* _Brief_
Please convert the listing below into a JSON list of strings, one string per line with blank lines skipped, starting at the line that contains "You are a computer-use agent." and continuing through the end of the listing. Leave the pictures out.

START Data listing

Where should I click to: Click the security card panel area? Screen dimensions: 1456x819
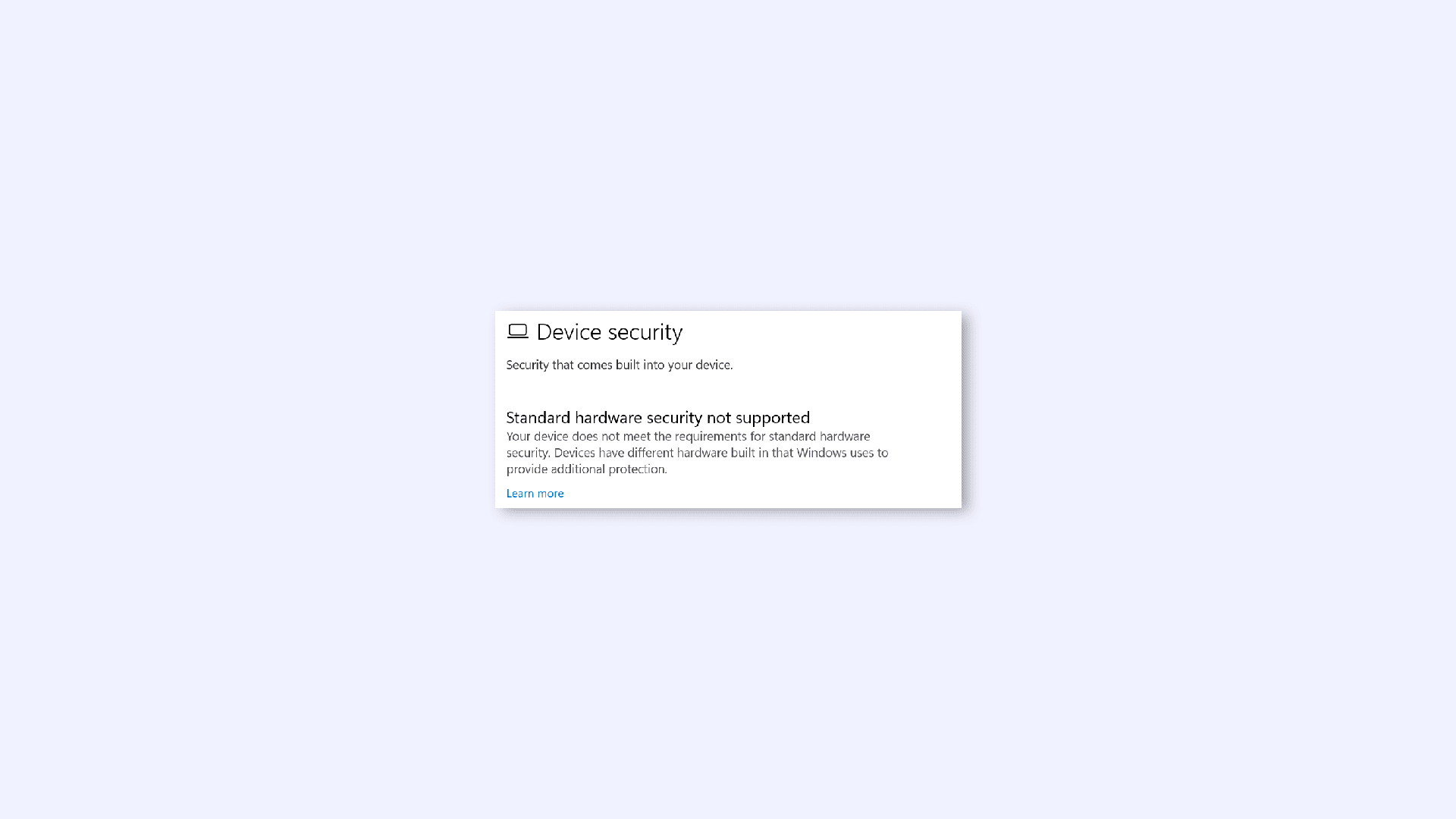pos(728,409)
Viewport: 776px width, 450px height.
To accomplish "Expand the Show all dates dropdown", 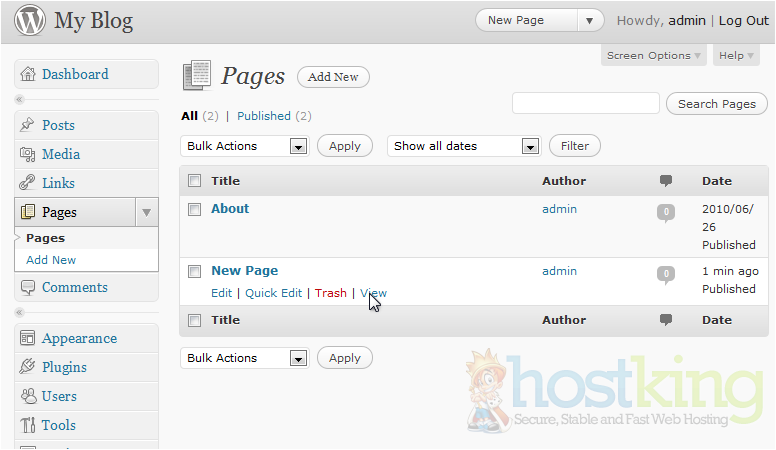I will click(464, 146).
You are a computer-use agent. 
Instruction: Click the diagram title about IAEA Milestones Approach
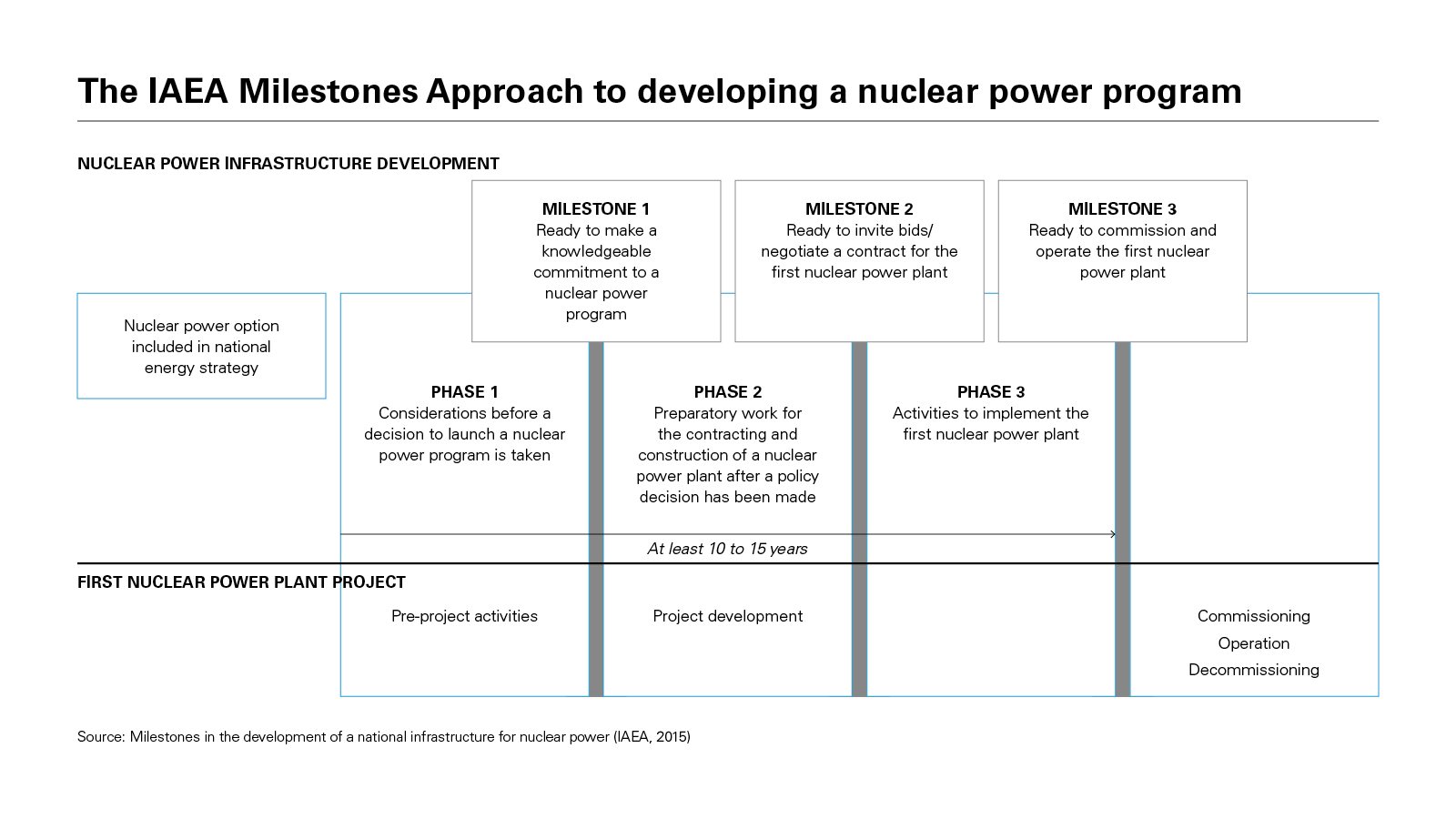point(659,92)
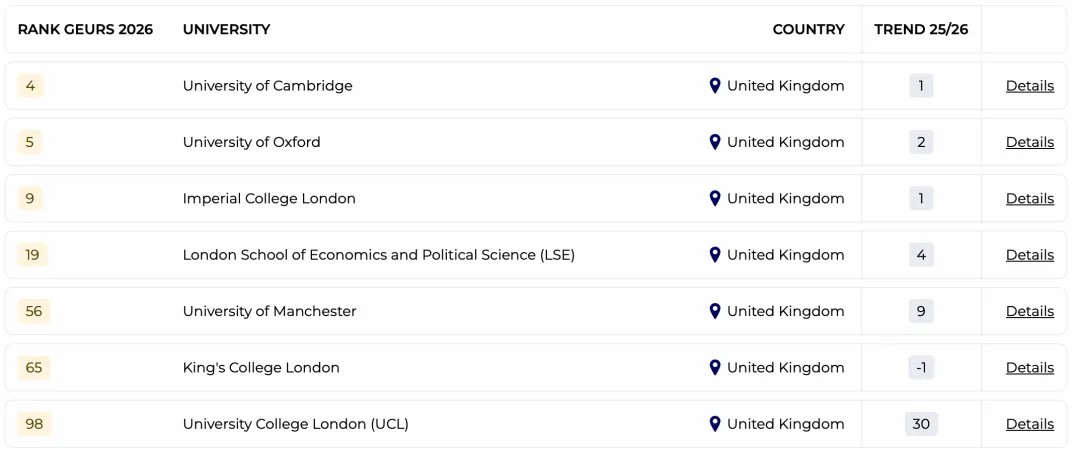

END Data listing

* _Exercise output_
[
  "You are a computer-use agent. ",
  "Instruction: Click the diagram title about IAEA Milestones Approach",
  "point(659,92)"
]